Experimental and numerical studies of slurry-based coextrusion deposition of continuous carbon fiber micro-batteries to additively manufacture 3D structural battery composites

Carbon fiber structural battery composites have recently attracted growing interests due to their potentials of simultaneously carrying mechanical loads and storing electrical energy for lightweight application. In this study, we present a slurry-based coextrusion deposition method to additively manufacture 3D structural battery composites from carbon fiber micro-batteries. Cathode slurry is coextruded together with solid polymer electrolyte-coated carbon fibers in a single deposition. A network of carbon fiber micro-batteries is achieved within the fabricated structural battery composites.
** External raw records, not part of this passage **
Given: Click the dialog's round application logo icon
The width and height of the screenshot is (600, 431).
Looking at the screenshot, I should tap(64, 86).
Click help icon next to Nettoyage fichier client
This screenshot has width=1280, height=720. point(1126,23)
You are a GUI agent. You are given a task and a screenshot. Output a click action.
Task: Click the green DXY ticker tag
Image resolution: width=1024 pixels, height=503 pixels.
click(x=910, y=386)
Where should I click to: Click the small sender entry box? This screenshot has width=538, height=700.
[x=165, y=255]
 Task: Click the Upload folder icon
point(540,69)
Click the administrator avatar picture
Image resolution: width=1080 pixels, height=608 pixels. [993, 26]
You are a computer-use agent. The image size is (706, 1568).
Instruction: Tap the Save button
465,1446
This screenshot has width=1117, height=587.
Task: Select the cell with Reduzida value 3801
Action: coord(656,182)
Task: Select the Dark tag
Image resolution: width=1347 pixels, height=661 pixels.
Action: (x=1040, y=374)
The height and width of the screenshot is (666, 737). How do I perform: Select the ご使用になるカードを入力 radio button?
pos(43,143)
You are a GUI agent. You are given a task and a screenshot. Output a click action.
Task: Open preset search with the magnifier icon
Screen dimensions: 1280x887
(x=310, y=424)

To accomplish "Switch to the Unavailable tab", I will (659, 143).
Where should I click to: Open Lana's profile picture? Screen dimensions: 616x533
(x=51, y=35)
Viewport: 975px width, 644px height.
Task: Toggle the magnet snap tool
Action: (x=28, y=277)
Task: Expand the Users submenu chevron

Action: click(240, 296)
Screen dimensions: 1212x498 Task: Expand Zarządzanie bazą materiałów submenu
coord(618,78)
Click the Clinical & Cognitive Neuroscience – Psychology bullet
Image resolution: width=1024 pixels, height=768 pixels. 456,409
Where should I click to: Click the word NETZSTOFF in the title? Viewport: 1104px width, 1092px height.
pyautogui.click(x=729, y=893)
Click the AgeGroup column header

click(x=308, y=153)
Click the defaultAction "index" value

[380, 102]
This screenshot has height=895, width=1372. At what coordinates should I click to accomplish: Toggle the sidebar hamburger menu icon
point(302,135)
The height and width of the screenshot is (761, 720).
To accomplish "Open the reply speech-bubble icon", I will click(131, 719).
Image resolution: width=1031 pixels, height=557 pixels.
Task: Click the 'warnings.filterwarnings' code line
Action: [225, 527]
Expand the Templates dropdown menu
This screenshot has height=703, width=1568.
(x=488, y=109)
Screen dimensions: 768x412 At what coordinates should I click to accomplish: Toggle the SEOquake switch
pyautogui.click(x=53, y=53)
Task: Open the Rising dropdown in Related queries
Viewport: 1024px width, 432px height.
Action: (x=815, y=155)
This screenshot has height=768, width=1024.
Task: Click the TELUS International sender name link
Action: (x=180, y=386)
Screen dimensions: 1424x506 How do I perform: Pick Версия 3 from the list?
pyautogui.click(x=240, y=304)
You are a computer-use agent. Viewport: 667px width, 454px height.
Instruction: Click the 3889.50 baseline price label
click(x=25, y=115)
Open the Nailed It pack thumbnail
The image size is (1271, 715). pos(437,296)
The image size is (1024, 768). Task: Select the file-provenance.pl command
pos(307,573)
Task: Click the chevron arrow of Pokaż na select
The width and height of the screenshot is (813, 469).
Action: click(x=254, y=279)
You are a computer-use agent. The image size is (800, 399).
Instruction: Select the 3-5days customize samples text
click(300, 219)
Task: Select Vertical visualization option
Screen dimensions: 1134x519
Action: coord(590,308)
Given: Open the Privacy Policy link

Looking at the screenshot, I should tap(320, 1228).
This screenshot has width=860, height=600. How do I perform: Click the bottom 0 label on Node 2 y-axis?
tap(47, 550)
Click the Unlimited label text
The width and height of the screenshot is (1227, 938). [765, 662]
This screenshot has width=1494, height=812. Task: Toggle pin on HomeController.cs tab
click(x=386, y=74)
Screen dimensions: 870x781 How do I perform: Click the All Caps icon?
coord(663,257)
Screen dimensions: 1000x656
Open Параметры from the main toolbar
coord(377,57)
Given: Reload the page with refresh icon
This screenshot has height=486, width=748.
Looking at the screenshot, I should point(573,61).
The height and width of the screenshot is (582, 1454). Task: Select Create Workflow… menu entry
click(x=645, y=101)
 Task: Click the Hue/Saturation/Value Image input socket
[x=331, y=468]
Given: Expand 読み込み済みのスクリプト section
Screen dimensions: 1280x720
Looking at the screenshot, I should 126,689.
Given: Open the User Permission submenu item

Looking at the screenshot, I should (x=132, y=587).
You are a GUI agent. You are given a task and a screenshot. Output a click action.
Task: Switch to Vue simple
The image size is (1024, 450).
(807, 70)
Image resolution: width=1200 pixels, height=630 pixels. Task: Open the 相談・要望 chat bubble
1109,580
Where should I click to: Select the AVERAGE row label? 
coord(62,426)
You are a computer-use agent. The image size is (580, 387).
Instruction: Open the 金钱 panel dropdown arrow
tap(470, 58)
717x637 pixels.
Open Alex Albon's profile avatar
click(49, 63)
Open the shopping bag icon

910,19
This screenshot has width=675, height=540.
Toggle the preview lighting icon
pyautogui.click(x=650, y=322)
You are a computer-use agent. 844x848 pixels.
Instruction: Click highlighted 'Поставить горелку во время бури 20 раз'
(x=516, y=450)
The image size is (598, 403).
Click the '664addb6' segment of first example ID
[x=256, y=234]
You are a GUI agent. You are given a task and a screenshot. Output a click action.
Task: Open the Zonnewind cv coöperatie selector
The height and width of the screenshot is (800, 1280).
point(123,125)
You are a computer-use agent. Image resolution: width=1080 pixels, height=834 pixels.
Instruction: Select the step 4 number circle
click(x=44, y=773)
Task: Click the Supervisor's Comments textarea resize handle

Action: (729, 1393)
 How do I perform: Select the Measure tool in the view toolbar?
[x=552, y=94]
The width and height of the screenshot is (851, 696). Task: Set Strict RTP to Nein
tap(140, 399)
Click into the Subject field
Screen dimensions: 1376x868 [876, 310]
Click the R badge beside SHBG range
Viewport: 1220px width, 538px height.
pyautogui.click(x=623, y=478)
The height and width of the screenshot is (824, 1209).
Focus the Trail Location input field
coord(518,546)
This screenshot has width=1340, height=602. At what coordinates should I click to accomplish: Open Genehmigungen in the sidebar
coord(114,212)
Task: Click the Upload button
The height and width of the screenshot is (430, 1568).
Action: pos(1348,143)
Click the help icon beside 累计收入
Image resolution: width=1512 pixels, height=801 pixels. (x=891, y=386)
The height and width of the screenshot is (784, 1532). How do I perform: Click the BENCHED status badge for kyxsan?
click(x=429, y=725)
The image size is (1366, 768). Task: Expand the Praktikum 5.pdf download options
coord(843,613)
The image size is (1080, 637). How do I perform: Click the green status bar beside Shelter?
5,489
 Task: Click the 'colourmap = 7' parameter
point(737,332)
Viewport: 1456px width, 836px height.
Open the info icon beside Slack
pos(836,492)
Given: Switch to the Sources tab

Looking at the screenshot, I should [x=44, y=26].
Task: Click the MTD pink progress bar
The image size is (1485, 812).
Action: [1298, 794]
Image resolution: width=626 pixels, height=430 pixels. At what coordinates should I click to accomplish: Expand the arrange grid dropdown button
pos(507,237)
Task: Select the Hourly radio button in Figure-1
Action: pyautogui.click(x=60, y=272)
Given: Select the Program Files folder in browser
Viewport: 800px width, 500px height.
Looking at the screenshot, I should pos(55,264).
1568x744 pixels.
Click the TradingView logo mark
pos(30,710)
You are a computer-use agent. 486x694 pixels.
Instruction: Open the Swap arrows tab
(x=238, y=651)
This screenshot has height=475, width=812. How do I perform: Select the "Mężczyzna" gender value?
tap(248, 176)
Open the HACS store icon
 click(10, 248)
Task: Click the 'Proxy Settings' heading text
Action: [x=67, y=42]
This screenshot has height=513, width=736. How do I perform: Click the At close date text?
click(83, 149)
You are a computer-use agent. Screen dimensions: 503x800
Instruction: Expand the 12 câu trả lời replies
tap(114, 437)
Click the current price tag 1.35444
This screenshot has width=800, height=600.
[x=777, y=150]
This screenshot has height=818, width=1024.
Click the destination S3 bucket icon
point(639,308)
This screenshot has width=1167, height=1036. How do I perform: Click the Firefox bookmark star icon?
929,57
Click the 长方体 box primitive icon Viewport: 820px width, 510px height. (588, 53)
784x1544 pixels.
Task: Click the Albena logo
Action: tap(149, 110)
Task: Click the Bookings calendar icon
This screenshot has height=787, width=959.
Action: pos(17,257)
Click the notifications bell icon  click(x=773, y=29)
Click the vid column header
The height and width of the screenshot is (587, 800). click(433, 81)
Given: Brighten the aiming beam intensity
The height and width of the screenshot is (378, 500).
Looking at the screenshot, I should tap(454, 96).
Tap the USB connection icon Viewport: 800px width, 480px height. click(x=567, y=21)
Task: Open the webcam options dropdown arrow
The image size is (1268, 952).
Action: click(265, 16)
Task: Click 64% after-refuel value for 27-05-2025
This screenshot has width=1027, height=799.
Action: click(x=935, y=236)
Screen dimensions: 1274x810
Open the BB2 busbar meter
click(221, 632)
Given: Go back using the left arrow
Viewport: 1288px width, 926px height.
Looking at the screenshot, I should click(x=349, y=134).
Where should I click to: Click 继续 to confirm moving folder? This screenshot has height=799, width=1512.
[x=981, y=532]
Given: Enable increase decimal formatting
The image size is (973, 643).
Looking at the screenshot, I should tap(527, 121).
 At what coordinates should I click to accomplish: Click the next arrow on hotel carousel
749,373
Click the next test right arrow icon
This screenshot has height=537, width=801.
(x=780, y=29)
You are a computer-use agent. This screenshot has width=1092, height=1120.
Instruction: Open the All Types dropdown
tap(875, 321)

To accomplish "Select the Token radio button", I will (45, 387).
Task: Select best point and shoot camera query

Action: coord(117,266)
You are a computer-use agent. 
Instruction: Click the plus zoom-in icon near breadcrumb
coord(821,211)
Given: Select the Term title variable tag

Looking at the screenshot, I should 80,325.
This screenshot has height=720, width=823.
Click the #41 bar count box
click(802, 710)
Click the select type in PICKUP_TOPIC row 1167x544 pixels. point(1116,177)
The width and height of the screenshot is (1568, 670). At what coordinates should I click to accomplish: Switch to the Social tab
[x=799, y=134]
Electrochemical tests show a stable charge-discharge performance up to 100 cycles. The rheological behavior of the cathode slurry is found to govern the coextrusion process and the obtained electrochemical-mechanical properties. The rheological measurements are first used to identify printability windows in terms of solid loadings and binder contents in the cathode slurry. Increasing binder contents improve the mechanical properties, with maximum 1.1 GPa and 124 GPa obtained for tensile strength and modulus, respectively, but lowers the obtained electrochemical performance. Lowering solid loadings improves printability, simultaneously increasing electrochemical capacity (by 106%) and tensile modulus (by 108%) and strength (by 40%). Further microstructural characterization shows that residual voids play a major role in the obtained electrochemical and mechanical properties. A meso-scale computational fluid dynamics simulation is used to understand void formation during the coextrusion process. The cathode slurry rheology mainly affects degree of impregnation. The findings help understand the effects of the cathode slurry on 3D printing and how to further improve multifunctional performance for electrically powered structural systems where lightweight materials are in strong demands.